In Figure 10, blue balls-carbon atoms, red-oxygen atoms, bluenitrogen atoms, violet-iodine atoms, green ball-magnesium ion, yellowlithium ion, black ball-phosphorus atoms.
Within the process transcription of RNAP, DNA and forming RNA form ternary elongation complex (TEC). When FS-1 penetrate in bacterial cell cytoplasm its active center becomes the component of TEC. Magnesium ions of complexes II a,b, coordinated by molecular iodine and triiodine becomes the acceptor center, which can compete with phosphate RNA group for the complex formation with Mg2+(COO-)3.
In the presence of FS-1 within bacterial cell cytoplasm, the TEC apart from IV complex also includes complexes IIa,b that can compete with complex IV for the complex formation with Mg2+(COO-)3.We calculated the bonding energies of Mg2+(COO-)3 with complex IV (ΔE1- 55,5 kcal/mol) and complexes IIa,b (ΔE2=-165,87, ΔE3-158,56 kcal/ mol). Calculations indicate the most stable complexes V a,b are formed in case if Mg2+(COO-)3 is coordinated with complexes II a,b (Figure 11).
Thus, when active center FS-1 became the component of TEC the binuclear catalytic complex is not formed and the conditions ensuring transcription of the bacterial RNA are violated. Active center of FS-1 becomes center new nucleoprotein complex and bind both bacterial DNA and ion Mg2+(COO-)3 of the active catalytic complex DNA dependent RNA polymerase. The conditions responsible for vital processes in the bacterial cell are violated. As a result, cell lysis is observed.

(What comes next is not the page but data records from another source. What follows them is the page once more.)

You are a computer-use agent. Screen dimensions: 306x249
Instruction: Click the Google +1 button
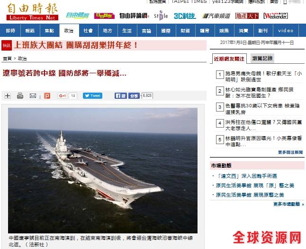point(62,95)
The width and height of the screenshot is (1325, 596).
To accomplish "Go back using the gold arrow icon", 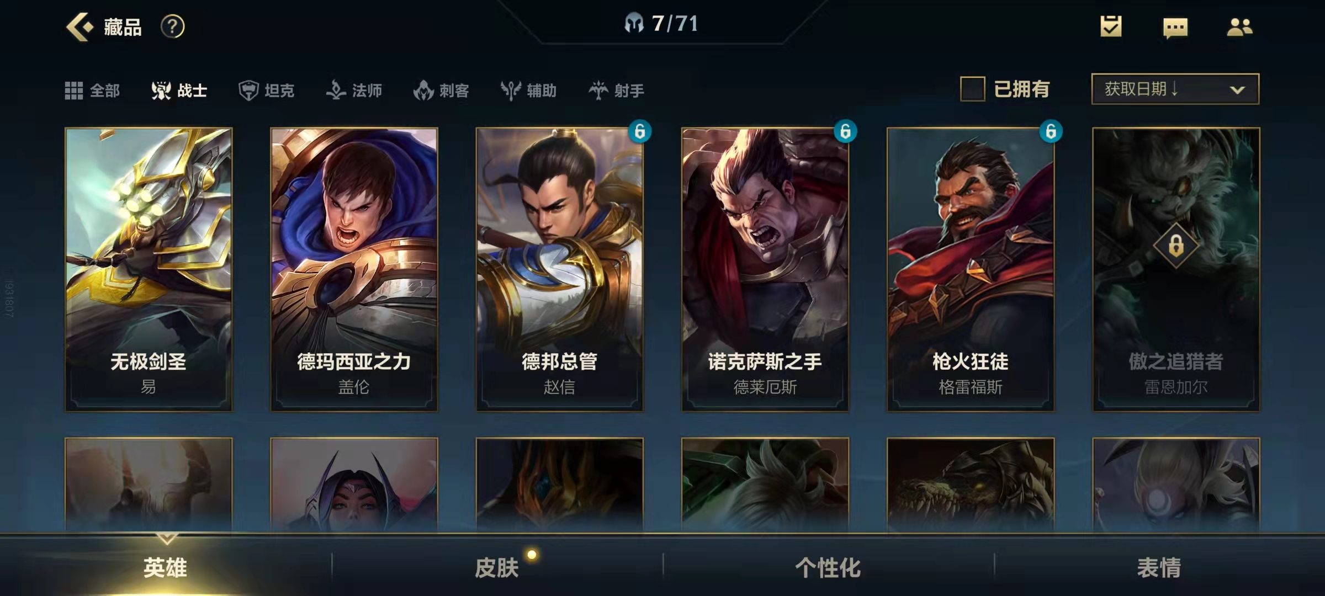I will (80, 26).
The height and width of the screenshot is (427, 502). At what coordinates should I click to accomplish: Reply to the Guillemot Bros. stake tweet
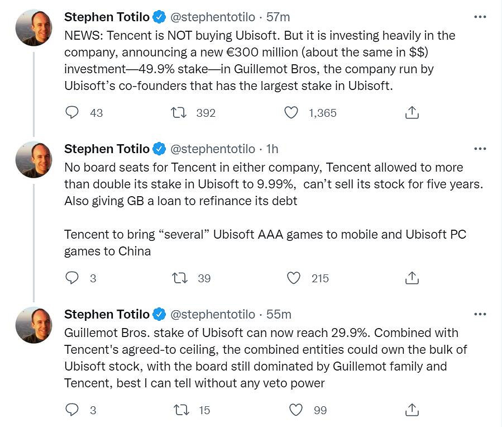(x=72, y=410)
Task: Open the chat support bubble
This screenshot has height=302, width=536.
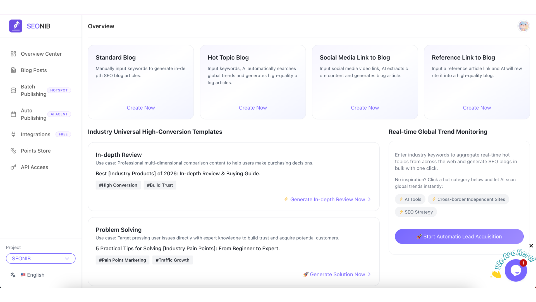Action: coord(515,270)
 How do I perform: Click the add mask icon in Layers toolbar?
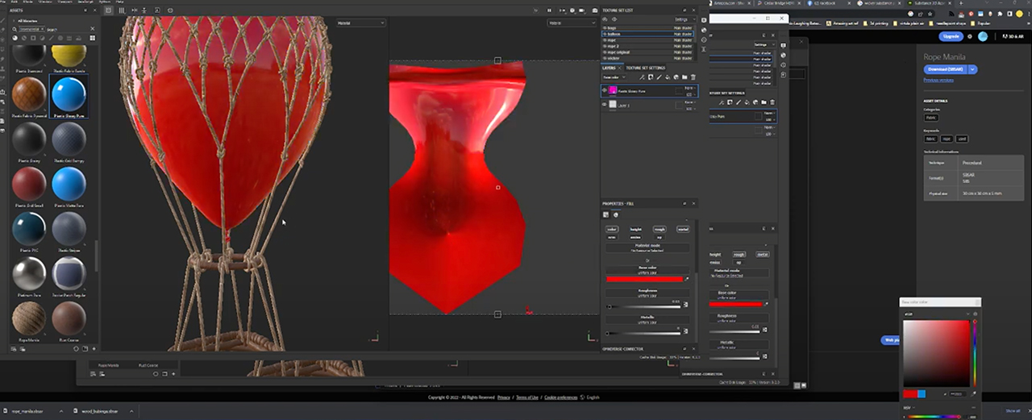tap(651, 77)
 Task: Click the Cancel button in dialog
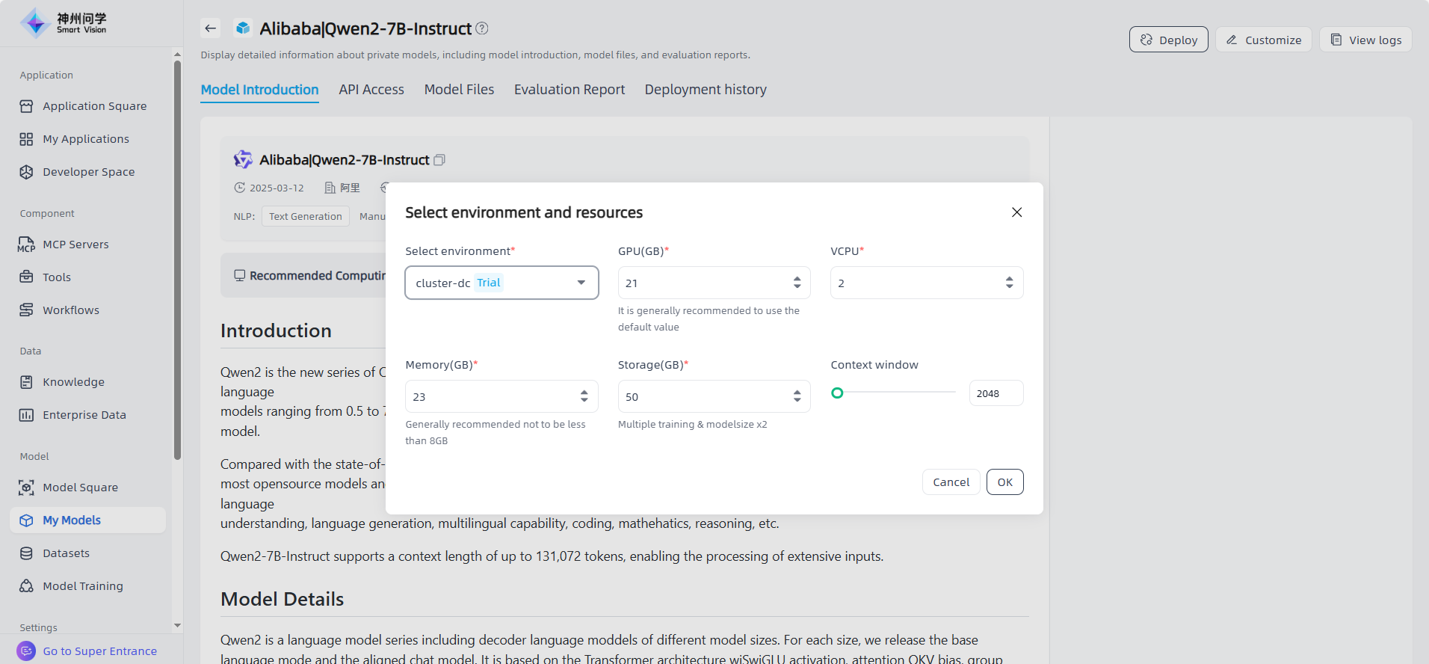951,482
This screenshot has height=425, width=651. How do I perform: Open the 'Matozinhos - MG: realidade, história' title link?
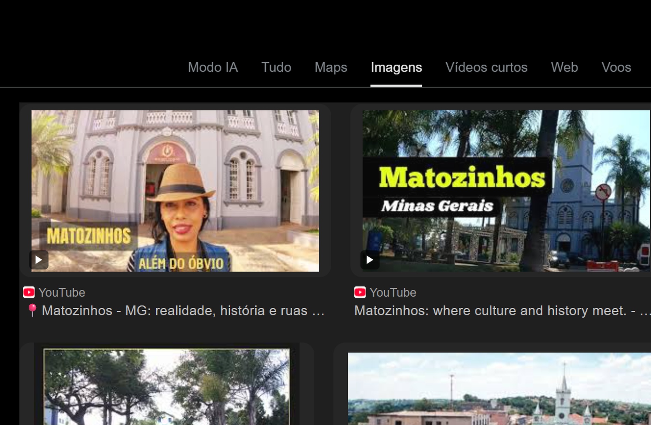point(183,311)
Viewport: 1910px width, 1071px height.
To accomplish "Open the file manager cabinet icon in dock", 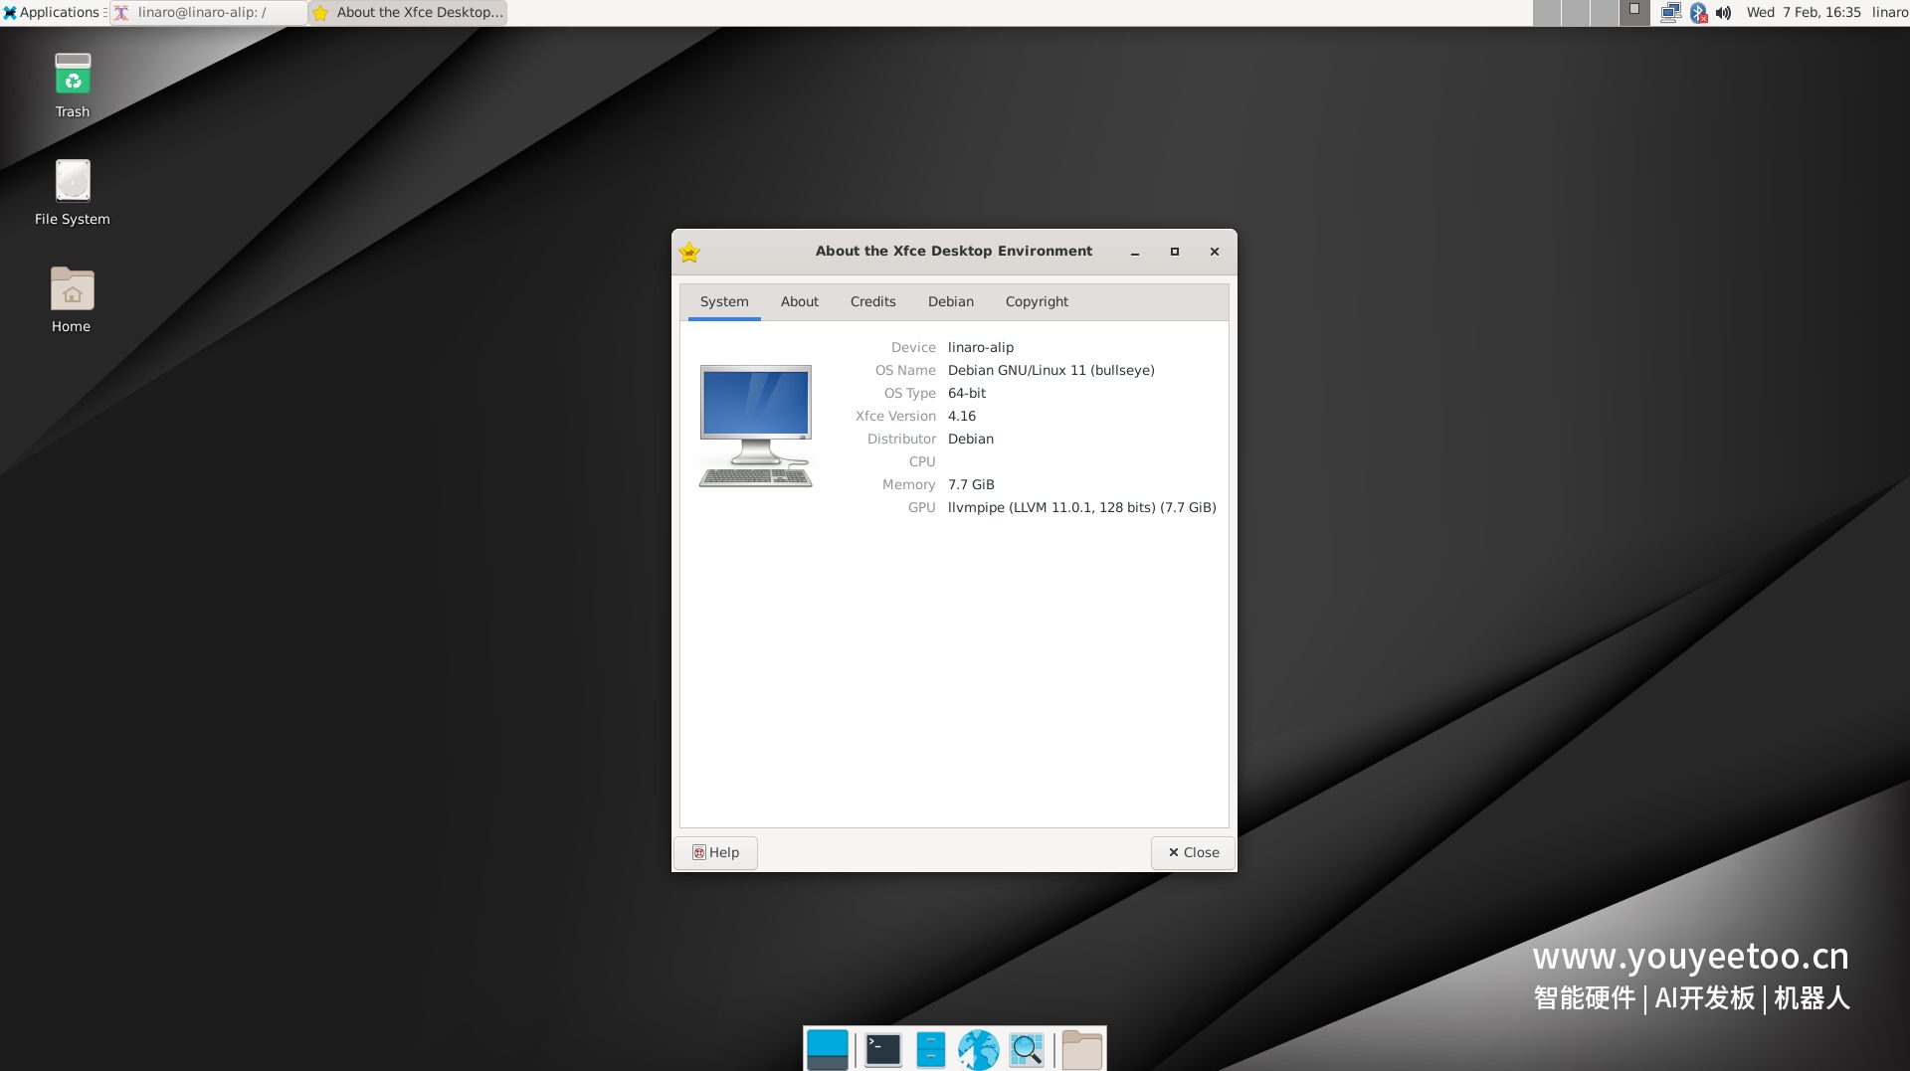I will pos(930,1049).
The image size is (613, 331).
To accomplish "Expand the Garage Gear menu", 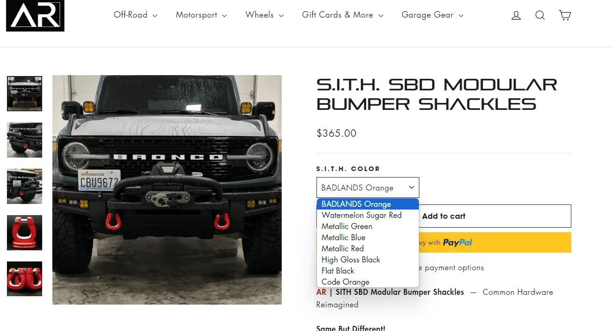I will [x=432, y=15].
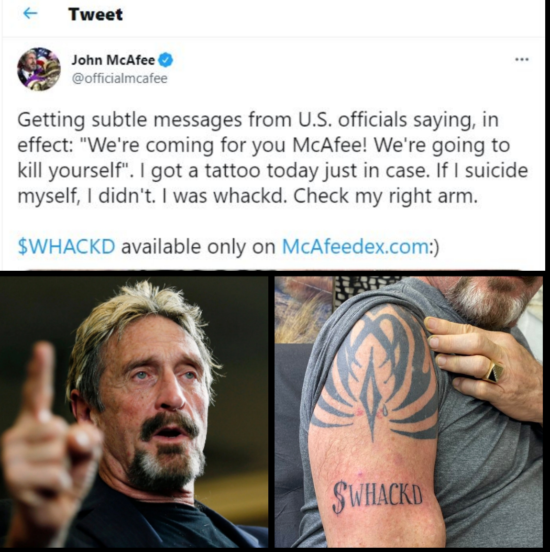Click the "Getting subtle messages" opening line
This screenshot has width=550, height=552.
point(258,120)
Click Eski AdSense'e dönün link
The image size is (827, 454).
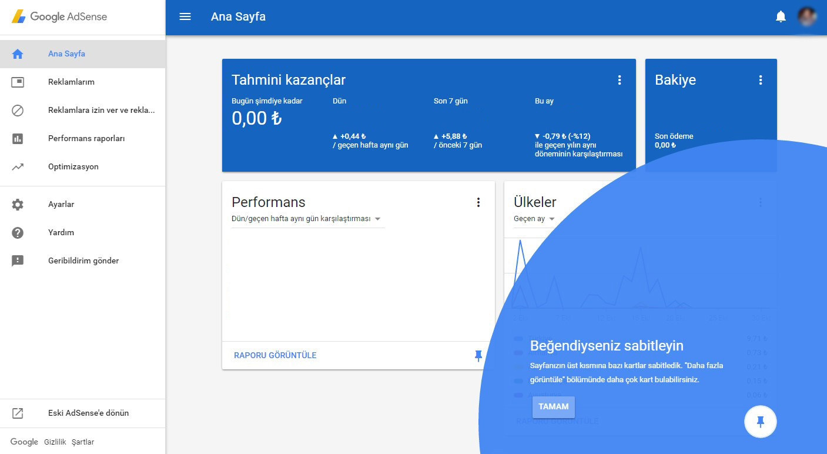(x=88, y=413)
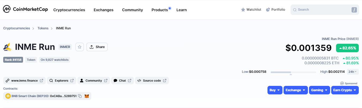
Task: Click the low-high price range slider
Action: tap(293, 72)
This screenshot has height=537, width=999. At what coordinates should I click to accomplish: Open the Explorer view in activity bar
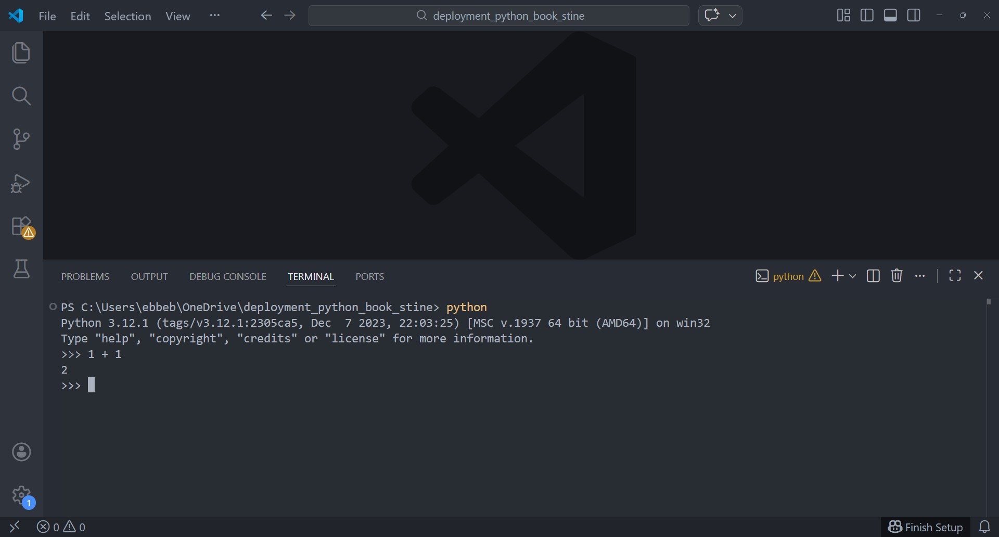[21, 53]
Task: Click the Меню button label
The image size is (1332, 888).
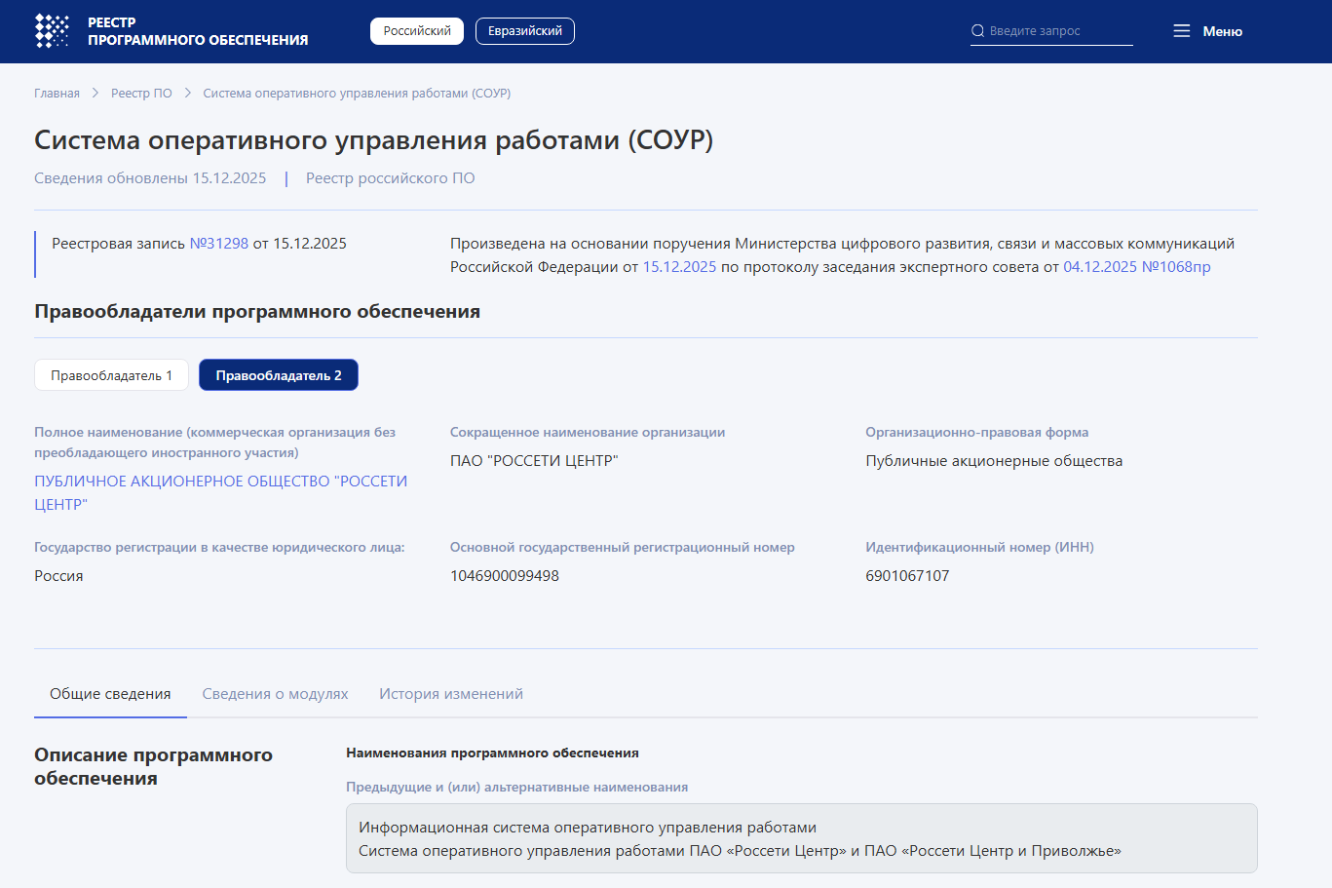Action: (x=1222, y=31)
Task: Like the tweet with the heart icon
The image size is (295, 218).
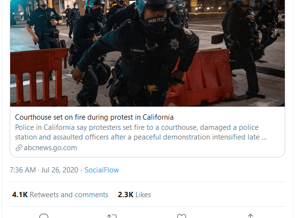Action: click(x=181, y=216)
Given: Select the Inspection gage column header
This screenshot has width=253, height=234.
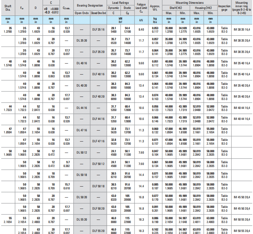Looking at the screenshot, I should pyautogui.click(x=224, y=8).
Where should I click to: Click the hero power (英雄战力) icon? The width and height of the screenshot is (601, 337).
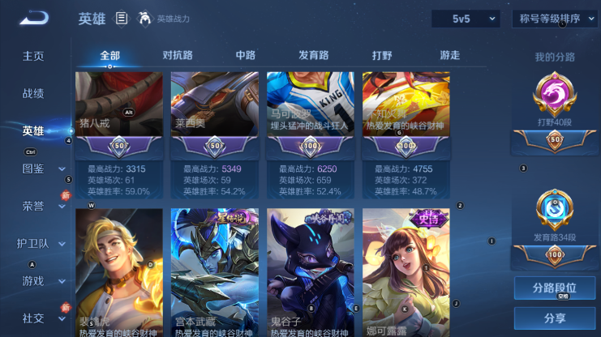tap(144, 19)
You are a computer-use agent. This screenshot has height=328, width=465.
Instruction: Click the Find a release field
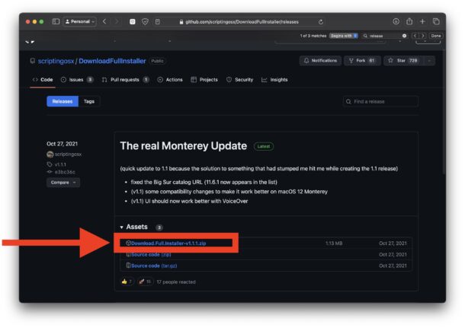[x=380, y=101]
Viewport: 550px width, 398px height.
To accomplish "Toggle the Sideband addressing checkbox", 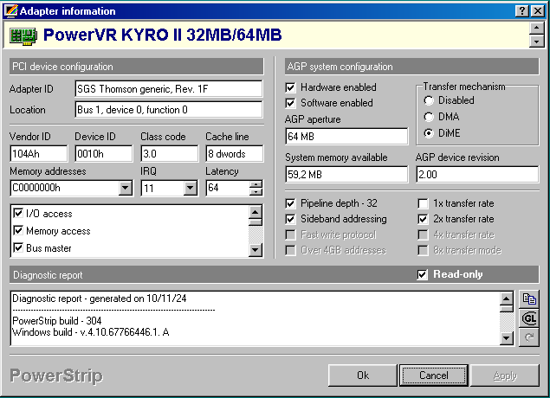I will (x=291, y=219).
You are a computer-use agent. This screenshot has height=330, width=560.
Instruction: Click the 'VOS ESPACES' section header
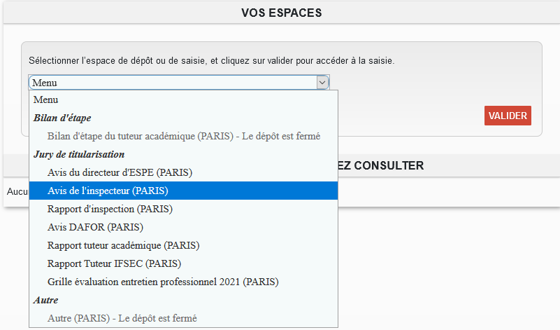pos(281,13)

Findings of this research confirmed the expressed bactericidal activity against both the drug sensitive strain M. tuberculosis H37Rv and the multi-drug resistant M. tuberculosis MS-115 at the concentrations from 8.2 μg/mL to 2.7 μg/mL during the entire investigation period (42 h).
The study of the release of low-molecular compounds from bacterial cells has shown that all the tested FS-1 concentrations increased the bacterial cell permeability to release low-molecular compounds into the culture fluid.
Spectrophotometry has shown that FS-1 penetrates through the cytoplasmic membrane and causes the lysis of cells (spheroplasts) partially devoid of the cell wall.
The quantum-chemical calculations carried out with the use of spectroscopic studies have shown that the effect on M. tuberculosis by the drug FS-1 is due to its ability to destroy the active catalytic complex of RNAP.
When the active center of FS-1 became the component of TEC, the binuclear catalytic complex of RNAP is not formed and the conditions ensuring transcription of the bacterial RNA are violated. Active center of FS-1 becomes the center of a new nucleoprotein complex and bind both bacterial DNA and ion Mg2+(COO-)3 component of the active catalytic complex DNA dependent RNA polymerase. The conditions responsible for vital processes in the bacterial cell are violated. As a result, cell lysis is observed.
Calculations were made using a supercomputer at the National Laboratory for Information and Space Technologies (KazNRTU JSC).